ダーウィンは、プリムラを主な材料として異型花柱性を研究し、異型花柱性についての本も著しています。
ダーウィンは、異型花柱性をもつ花の葯と柱頭の高さに着目しました。
同じタイプの花では葯と柱頭の高さがずれています。
しかし、異なるタイプの間では、葯と柱頭の高さは一致しています。
つまり、タイプが異なる花どうしが組みあわさることがあるとしたら、曹柱頭の位置はちょうど合致することになります。
そこでダーウィンはこのことを、花粉の授受によって受精が起こり種子をつくることのできる潜在的な配偶相手の間で、花粉のやりとりを効率よく起こすための花の工夫であると解釈しました。

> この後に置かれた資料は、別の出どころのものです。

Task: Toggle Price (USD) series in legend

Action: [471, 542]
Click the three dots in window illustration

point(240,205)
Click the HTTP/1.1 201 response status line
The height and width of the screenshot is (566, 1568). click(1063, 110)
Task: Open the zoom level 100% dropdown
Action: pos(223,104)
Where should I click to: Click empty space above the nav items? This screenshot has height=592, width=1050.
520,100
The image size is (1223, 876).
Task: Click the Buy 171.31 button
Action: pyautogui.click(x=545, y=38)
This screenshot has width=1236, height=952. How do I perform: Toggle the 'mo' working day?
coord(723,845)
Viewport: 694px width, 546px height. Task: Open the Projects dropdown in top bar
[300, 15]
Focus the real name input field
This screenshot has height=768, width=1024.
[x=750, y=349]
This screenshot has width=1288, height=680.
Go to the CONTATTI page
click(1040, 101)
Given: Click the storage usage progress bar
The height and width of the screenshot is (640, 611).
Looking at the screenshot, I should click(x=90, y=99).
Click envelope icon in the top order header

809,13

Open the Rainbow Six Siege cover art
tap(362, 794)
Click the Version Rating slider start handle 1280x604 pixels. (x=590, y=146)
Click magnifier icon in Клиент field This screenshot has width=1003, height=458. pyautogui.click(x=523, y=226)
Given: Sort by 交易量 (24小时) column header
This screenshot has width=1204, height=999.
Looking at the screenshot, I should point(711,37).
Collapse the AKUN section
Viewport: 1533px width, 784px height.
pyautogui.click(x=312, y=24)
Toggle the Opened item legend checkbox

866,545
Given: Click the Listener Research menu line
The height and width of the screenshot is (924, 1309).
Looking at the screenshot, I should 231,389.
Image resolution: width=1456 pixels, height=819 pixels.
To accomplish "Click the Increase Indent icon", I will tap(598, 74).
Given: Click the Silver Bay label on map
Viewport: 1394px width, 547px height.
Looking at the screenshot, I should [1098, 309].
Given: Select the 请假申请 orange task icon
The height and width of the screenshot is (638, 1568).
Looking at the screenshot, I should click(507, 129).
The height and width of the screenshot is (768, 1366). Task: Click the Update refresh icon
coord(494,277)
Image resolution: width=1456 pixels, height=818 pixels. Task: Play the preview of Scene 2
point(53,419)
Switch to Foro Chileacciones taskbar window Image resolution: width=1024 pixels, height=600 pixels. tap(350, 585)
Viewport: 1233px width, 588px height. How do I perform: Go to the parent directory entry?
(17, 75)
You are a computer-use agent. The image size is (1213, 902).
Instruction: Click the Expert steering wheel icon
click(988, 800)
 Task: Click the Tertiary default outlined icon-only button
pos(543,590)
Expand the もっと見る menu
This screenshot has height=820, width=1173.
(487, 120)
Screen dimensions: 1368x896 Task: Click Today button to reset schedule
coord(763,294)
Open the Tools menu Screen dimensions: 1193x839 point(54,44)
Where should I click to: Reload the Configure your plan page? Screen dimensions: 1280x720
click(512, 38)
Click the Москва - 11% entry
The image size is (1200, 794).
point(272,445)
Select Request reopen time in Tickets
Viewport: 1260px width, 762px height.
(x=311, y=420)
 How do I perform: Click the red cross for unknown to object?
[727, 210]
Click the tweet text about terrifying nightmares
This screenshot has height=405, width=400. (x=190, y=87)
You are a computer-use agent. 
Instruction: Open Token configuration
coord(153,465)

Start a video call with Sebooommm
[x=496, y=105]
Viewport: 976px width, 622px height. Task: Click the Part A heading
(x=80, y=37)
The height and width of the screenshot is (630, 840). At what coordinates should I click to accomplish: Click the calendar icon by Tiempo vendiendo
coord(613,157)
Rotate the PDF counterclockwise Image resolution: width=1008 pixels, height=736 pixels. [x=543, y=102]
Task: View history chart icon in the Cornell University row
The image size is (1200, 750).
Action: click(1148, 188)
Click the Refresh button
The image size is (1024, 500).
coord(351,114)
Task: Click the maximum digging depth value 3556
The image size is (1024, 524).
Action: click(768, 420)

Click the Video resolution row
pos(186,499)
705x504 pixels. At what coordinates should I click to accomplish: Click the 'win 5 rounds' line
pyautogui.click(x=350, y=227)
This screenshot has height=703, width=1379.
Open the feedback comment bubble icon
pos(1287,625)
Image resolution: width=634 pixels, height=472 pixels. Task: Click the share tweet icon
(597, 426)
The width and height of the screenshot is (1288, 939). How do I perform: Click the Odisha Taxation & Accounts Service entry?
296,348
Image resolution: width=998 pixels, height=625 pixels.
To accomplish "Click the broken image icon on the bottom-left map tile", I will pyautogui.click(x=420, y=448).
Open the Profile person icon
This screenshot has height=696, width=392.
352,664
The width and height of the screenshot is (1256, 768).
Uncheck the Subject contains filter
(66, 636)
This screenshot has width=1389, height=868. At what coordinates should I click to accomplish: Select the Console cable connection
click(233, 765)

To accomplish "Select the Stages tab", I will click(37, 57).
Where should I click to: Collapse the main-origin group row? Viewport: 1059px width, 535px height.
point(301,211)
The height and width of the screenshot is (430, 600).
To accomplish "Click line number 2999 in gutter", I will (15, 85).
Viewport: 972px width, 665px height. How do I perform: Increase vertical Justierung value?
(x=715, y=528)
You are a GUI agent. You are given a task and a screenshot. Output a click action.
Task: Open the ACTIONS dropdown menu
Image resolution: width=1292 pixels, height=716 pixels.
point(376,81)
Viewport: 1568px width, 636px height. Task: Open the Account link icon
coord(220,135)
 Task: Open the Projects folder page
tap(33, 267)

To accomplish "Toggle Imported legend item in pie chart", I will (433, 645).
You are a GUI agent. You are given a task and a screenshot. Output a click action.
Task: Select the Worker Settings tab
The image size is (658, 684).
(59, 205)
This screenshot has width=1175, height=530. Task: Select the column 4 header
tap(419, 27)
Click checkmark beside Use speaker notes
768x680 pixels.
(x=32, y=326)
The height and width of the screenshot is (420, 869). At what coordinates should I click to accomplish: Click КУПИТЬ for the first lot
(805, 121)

花は動けませんから、花粉の授受はポリネータを介して行われます。
お互いに受精能力のある花どうしでの花粉の移動を容易にするためには、まず、それぞれの花型の葯がポリネータの体の異なる部位に付着。
ポリネータが次に訪れる異なるタイプの花の柱頭にそれがうまく授粉されるというようなことがなければなりません。
・・・では、そのような花粉のつき分けは、実際に起こるのでしょうか?
できることなら何でも実験で確かめるという実証精神の旺盛なダーウィンは、それを確かめるために、死んだハチの舌や針などをプリムラ・ベリスの花のなかに差し込んでみました。
そして、そのようなつき分けが起こることを確認したのです。